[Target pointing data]
[Start]

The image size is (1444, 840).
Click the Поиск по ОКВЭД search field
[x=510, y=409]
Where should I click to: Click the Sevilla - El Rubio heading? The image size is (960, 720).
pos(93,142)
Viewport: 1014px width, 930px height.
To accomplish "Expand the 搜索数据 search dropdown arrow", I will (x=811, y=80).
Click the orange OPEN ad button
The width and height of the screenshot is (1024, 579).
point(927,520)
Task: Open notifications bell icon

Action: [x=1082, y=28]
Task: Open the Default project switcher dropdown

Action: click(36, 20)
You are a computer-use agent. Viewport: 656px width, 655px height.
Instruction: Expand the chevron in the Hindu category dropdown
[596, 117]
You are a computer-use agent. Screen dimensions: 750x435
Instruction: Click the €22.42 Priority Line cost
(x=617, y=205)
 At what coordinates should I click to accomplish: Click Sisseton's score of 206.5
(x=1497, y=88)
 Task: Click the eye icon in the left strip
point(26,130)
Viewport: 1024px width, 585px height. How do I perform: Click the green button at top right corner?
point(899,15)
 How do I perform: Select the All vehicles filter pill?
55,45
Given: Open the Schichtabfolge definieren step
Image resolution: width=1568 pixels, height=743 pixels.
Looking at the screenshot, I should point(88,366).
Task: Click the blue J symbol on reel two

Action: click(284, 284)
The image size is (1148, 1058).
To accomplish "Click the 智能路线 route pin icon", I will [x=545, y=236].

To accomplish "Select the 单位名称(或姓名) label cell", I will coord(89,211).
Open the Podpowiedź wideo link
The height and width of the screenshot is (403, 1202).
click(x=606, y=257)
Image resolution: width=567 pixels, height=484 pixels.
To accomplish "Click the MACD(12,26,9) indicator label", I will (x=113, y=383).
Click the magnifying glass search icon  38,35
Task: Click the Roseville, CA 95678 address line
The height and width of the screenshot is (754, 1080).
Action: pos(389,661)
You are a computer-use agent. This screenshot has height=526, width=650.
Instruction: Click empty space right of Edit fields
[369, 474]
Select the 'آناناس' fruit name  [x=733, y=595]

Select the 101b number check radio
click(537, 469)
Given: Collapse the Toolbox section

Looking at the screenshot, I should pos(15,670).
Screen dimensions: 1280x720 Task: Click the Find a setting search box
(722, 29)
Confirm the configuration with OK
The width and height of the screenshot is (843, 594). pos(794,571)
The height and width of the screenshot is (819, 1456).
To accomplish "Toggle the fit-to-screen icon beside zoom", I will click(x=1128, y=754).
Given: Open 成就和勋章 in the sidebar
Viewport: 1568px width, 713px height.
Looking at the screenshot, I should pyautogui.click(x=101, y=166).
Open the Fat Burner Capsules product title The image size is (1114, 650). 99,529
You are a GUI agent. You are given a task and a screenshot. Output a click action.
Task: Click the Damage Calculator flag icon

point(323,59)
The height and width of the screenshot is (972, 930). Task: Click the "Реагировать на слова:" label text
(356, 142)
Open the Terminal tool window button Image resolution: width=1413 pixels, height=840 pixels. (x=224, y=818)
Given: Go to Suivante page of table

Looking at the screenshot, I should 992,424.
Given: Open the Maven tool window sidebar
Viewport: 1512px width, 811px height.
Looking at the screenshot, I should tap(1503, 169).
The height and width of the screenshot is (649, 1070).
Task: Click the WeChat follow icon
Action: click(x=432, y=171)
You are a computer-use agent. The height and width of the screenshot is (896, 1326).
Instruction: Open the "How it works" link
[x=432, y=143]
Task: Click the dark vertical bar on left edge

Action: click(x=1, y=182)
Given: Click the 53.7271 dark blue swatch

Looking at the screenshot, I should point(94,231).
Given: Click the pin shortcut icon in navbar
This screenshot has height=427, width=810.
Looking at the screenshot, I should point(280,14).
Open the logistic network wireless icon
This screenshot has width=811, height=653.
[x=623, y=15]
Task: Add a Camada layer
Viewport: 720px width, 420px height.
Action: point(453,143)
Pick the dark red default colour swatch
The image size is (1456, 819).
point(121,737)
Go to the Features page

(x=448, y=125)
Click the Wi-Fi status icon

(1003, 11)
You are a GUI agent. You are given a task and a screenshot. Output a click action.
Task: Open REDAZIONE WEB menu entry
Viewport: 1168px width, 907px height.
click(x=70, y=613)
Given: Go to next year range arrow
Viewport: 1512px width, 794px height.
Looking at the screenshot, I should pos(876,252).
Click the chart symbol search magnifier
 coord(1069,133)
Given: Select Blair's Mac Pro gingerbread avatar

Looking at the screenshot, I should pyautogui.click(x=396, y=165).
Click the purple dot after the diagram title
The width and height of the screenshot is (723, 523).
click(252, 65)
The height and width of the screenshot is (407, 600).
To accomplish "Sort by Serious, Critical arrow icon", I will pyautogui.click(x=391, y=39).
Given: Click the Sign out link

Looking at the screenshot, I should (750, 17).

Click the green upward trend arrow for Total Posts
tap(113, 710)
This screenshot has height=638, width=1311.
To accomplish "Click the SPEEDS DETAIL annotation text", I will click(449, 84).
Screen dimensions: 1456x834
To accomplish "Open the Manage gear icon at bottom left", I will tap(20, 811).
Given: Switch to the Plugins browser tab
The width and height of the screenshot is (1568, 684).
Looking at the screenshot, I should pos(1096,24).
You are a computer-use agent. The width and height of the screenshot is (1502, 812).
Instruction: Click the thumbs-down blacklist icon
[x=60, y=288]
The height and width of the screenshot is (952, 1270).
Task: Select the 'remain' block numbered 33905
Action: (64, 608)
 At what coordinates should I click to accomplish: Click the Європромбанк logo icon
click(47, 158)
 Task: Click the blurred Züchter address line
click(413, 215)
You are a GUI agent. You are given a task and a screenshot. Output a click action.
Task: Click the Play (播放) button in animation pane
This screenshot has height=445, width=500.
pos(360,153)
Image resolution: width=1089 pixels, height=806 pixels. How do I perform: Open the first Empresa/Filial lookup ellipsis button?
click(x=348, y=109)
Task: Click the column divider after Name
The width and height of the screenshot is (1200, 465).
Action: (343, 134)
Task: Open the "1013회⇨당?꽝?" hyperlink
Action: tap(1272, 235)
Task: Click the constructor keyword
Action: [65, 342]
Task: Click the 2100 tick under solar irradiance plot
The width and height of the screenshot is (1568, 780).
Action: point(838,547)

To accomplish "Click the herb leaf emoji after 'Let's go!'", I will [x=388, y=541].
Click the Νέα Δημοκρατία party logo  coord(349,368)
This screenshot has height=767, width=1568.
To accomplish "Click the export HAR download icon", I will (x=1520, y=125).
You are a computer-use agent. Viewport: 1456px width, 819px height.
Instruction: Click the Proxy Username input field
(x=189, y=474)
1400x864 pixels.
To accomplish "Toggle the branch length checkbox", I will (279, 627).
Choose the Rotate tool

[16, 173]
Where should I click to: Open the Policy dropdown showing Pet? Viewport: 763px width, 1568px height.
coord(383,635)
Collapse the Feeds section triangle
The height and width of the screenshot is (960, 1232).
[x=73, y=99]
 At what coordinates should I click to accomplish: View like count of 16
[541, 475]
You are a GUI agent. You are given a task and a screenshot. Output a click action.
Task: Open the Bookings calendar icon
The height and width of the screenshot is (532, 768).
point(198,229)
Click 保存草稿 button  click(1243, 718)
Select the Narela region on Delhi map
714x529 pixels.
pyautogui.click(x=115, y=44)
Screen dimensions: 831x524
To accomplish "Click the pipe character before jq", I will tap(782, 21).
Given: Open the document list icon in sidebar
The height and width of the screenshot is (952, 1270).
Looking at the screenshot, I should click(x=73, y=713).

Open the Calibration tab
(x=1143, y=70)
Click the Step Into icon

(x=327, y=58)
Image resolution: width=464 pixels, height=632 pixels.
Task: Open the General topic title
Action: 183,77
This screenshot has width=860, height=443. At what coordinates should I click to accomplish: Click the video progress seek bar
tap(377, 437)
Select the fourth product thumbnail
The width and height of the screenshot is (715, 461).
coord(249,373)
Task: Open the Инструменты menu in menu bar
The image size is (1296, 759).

[End]

(What is being asked) Update the records from the line containing "You are a computer-use agent. The height" through the line containing "click(x=70, y=613)" by replacing "Viewport" with "Window". Write out those lines again with everything else unchanged.

(Final answer)
You are a computer-use agent. The height and width of the screenshot is (896, 1326).
Instruction: Open the "How it works" link
[x=432, y=143]
Task: Click the dark vertical bar on left edge

Action: click(x=1, y=182)
Given: Click the 53.7271 dark blue swatch

Looking at the screenshot, I should point(94,231).
Given: Click the pin shortcut icon in navbar
This screenshot has height=427, width=810.
Looking at the screenshot, I should point(280,14).
Open the logistic network wireless icon
This screenshot has width=811, height=653.
[x=623, y=15]
Task: Add a Camada layer
Window: 720px width, 420px height.
Action: point(453,143)
Pick the dark red default colour swatch
The image size is (1456, 819).
point(121,737)
Go to the Features page

(x=448, y=125)
Click the Wi-Fi status icon

(1003, 11)
You are a GUI agent. You are given a task and a screenshot. Output a click action.
Task: Open REDAZIONE WEB menu entry
Window: 1168px width, 907px height.
click(x=70, y=613)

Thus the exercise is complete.